Exercise requirements: Continue the discussion of how corneal cross-linking affects corneal permeability, starting after its final sentence.

Text for analysis:
════

This study demonstrated that that CXL results in a statistically significant reduction in corneal permeability compared with untreated corneas. Chronic compromise of nutrient diffusion through the cornea might be expected to impact the health of its cellular constituents, particularly if these are already weakened due to other causes such as surgery, disease, or pharmacologic toxicity. Additionally, as demonstrated herein, patients undergoing CXL will likely achieve less intraocular penetration of topically applied medications over a given time period when compared with other patients. The cross-links created by CXL appear to be affecting permeability in the same fashion as those resulting from nonenzymatic glycation.17
It seems likely that regardless of the specifics of the chemical reaction that create the bonds between collagen fibrils, the effect on the matrix properties will be the same, namely a reduction in permeability along with the expected increase in stiffness. Indeed, for the same solute (fluorescein), the reduction in permeability associated with CXL in our ex vivo assay is similar in magnitude to that resulting from glycation.17
In this study, corneal permeability was quantified approximately 3 to 6 weeks after CXL (mean 18 days for the ex vivo assay and 43 days for the in vivo assay). It is known that the stroma continues to undergo structural and cellular changes for months after treatment.24
Therefore, it seems possible that the permeability of the tissue varies somewhat in conjunction with these evolving changes and that the findings of our study reflect the matrix properties at a given time point during this posttreatment healing process. Nevertheless, because the mechanical effects seen early after treatment persist over a prolonged follow-up period,8
it is likely the changes in the collagen network of the stroma are lasting. Because the latter effects are thought to be responsible for the reduction in permeability after CXL, it seems probable that the permeability effect also persists. This could be confirmed by further studies with longer-term follow-up.

════

Entries supplied:
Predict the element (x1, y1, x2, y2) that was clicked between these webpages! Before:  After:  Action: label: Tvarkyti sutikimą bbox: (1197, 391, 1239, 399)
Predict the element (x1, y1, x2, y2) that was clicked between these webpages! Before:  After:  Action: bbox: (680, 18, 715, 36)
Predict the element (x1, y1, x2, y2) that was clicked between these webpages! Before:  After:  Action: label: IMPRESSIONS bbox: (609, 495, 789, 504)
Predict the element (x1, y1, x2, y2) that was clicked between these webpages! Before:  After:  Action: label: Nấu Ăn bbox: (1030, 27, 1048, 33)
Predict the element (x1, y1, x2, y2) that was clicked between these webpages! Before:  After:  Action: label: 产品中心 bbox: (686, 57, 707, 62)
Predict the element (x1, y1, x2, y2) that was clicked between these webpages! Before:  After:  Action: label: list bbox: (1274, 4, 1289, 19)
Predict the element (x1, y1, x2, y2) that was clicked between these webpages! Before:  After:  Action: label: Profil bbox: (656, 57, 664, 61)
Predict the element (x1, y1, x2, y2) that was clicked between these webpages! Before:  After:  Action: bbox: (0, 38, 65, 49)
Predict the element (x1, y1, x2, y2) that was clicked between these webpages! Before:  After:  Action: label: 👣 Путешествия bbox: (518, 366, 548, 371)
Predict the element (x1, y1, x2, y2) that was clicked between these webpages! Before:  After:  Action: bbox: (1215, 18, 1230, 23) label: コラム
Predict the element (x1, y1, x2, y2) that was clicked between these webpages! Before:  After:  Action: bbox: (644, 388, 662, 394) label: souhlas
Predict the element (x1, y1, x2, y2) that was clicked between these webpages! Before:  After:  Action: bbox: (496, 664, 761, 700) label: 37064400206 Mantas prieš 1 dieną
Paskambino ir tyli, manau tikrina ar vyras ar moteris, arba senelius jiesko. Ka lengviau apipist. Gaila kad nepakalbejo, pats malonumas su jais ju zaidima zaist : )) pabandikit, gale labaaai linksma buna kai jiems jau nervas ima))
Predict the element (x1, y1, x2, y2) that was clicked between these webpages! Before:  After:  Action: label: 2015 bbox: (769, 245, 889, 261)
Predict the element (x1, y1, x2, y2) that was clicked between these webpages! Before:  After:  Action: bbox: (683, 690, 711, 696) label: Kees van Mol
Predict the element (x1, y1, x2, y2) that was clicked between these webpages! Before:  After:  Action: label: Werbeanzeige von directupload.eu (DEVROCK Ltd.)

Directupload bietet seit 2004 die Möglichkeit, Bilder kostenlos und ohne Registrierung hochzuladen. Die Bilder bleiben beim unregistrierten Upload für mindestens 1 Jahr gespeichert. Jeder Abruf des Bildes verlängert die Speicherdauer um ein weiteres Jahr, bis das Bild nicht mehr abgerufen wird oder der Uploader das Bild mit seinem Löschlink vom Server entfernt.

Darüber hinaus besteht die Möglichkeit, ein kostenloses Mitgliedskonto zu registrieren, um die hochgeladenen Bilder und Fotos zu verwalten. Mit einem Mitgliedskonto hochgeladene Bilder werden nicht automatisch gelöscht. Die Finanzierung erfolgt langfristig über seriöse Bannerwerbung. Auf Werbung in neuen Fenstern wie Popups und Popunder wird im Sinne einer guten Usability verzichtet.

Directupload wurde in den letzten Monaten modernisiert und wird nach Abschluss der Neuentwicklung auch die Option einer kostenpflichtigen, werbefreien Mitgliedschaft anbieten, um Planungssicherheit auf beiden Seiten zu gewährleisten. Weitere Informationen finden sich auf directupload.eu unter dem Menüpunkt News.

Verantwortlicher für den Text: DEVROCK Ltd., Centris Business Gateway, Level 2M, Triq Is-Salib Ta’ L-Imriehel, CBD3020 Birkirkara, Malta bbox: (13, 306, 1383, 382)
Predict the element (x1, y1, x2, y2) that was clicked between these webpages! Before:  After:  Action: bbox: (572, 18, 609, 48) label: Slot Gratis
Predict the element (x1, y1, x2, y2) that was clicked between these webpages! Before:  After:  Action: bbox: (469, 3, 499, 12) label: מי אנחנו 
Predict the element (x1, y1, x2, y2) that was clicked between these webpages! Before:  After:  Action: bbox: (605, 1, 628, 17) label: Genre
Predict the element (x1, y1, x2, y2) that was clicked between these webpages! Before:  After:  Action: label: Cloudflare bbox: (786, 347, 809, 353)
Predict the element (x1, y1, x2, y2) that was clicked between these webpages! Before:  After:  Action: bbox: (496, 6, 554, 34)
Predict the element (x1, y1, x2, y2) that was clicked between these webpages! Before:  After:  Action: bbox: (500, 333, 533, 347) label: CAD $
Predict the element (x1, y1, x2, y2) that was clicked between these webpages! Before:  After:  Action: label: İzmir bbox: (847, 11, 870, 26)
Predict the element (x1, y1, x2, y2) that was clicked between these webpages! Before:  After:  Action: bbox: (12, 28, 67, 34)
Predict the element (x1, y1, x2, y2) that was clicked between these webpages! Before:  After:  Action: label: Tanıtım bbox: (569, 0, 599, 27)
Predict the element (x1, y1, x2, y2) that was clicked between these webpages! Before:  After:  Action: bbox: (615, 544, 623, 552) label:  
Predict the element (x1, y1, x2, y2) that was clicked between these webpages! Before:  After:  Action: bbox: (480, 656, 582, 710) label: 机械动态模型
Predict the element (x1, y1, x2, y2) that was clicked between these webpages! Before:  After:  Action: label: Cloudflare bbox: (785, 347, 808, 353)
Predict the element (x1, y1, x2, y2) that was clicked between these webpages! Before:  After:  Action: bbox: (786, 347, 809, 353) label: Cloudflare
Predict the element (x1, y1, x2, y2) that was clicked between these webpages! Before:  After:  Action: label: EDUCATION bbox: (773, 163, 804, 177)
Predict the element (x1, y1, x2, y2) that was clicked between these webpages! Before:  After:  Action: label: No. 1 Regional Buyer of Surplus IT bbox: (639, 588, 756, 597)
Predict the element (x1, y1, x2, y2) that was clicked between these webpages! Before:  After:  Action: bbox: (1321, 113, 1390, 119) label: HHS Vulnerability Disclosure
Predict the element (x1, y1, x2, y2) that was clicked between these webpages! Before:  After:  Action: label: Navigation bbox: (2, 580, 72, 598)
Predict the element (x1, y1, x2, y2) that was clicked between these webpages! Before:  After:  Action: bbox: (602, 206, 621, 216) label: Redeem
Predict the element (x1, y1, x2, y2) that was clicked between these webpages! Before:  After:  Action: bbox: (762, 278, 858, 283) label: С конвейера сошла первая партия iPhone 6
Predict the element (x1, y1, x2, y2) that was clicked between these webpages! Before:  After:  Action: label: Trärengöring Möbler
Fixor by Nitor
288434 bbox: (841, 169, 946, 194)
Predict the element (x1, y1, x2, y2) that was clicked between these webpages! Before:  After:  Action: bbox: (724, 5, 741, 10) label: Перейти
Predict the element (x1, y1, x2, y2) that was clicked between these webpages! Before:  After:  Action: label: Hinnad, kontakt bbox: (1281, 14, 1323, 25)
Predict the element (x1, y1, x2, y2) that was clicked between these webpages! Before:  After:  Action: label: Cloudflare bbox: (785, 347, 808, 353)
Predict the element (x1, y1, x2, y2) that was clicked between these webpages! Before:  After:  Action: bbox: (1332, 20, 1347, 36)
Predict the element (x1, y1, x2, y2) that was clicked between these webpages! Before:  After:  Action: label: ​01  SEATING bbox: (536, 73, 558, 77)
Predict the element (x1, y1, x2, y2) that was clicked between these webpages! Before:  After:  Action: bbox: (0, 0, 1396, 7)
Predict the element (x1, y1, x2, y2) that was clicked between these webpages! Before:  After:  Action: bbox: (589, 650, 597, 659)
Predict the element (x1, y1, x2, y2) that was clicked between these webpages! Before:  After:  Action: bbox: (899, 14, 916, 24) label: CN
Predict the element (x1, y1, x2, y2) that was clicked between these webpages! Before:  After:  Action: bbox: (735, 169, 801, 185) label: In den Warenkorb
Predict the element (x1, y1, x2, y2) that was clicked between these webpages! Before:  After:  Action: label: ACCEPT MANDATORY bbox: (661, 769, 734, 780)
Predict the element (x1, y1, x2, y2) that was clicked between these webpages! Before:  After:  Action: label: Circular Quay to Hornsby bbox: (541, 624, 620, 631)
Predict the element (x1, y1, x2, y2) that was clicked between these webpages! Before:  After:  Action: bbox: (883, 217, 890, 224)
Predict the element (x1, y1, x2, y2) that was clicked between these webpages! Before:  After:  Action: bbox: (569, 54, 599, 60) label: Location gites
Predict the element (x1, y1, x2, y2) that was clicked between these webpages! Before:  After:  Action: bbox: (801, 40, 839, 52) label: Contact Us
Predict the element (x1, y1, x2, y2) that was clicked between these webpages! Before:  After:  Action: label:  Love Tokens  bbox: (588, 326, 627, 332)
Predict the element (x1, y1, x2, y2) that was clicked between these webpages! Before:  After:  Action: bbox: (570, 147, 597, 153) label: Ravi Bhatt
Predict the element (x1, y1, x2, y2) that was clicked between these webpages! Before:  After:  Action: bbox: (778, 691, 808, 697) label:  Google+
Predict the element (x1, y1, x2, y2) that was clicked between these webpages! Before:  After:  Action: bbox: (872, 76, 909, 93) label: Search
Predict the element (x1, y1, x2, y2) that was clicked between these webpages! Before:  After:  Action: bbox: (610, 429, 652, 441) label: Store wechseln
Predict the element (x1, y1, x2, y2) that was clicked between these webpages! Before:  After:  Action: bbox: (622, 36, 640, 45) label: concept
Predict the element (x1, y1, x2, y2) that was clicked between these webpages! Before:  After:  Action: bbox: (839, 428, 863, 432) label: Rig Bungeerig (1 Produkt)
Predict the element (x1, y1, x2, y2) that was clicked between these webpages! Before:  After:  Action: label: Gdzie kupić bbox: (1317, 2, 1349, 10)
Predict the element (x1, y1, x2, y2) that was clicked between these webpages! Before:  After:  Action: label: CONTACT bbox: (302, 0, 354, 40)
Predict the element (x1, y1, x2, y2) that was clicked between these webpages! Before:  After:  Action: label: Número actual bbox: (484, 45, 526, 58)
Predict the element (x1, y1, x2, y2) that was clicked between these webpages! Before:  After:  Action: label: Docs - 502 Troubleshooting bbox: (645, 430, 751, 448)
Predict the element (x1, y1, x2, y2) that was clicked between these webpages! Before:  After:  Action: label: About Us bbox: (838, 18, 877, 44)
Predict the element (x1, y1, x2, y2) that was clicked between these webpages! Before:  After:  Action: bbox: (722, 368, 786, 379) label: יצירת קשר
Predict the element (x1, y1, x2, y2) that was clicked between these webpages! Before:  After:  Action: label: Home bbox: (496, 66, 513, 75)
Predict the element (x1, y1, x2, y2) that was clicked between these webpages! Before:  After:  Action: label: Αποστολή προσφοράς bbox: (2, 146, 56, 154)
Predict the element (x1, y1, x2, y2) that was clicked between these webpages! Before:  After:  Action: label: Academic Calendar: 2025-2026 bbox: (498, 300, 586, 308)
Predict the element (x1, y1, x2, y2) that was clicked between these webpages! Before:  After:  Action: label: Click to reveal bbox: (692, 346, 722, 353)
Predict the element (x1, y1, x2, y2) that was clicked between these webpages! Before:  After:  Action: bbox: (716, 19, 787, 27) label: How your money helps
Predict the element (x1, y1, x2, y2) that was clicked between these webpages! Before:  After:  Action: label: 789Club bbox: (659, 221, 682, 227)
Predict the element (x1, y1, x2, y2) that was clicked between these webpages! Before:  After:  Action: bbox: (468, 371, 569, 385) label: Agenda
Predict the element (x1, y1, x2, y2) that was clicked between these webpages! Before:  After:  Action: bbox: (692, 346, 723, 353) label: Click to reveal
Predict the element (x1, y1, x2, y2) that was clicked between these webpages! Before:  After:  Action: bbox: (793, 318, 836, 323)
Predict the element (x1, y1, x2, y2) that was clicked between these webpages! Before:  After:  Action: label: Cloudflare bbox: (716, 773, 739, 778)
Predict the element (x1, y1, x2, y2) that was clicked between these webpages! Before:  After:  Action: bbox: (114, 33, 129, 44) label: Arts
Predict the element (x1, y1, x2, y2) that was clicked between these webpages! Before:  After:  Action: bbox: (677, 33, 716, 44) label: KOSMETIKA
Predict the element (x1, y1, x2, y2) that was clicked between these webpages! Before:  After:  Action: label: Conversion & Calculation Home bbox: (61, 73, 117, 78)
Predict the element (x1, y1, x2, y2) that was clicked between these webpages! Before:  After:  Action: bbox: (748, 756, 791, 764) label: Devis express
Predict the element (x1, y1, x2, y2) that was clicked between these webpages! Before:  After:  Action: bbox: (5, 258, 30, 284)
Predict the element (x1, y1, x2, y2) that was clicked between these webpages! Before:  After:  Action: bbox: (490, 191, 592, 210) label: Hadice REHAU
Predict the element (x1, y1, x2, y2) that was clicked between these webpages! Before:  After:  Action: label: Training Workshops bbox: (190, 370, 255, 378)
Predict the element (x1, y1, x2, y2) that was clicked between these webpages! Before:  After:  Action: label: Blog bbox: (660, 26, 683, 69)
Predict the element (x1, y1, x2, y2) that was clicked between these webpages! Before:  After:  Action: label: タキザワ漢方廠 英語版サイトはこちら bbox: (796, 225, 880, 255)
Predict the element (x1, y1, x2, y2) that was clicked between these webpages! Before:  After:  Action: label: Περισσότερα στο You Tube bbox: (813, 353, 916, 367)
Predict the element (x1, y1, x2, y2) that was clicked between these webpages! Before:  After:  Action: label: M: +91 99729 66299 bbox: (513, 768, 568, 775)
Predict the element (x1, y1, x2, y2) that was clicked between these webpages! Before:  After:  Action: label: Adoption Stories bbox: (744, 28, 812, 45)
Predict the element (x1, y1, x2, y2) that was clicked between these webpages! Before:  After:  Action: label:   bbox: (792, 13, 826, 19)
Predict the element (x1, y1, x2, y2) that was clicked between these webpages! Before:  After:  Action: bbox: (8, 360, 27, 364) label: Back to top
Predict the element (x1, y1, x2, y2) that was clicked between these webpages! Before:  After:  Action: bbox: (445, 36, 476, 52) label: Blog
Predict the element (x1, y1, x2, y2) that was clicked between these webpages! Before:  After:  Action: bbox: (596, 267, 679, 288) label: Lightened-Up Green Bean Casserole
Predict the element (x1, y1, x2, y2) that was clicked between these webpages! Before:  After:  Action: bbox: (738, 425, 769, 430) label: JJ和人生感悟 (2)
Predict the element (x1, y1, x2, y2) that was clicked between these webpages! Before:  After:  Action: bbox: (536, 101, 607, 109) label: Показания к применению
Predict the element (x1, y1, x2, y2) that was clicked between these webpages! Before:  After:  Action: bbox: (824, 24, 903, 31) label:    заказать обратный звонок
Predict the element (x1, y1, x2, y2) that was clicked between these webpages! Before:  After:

════

Expected output:
An additional limitation of the experimental methods in this study is that two different systems were used to deliver the ultraviolet irradiance for the cross-linking reaction in the cornea. The in vivo permeability assay was performed in rabbits treated at a standard dose with the UV-X light source system, which is commonly used in patients at the present time, whereas the ex vivo permeability testing was performed on corneas that had been treated at a dose that was 33% lower and using a diode array assembled in the laboratory, before we were able to obtain the UV-X system. The fact that statistically significant reductions in corneal permeability were detected in both instances strengthens the conclusion of the study by confirming that the effect is independent of the diode arrangement that delivered the ultraviolet energy. Future studies using the rabbit model could determine whether a dose-response effect for CXL's effect on corneal permeability exists, as has been seen in corneas cross-linked with glycation.17
Finally, a riboflavin-only control group, in which corneas are not exposed to any ultraviolet irradiation at all, could be used in future studies to provide additional evidence that the corneal cross-linking, rather than an independent effect of riboflavin, is responsible for the permeability reduction seen with CXL.
The implications of our findings may extend to the sclera, for which therapeutic cross-linking has been proposed as a treatment for degenerative myopia. Because the sclera also consists of a network of collagen fibrils (albeit organized differently than in the cornea), it seems likely that these treatments would also reduce scleral permeability. Although the effect of CXL on fluid flow across the cornea was not characterized in this study, we have previously demonstrated that chemical cross-linking of both the cornea and sclera reduces specific hydraulic conductivity.17,27
Whether this would result in any clinical adverse effects such as uveal effusion or increased intraocular pressure, from an inability of intraocular fluid to egress across the sclera, remains to be seen.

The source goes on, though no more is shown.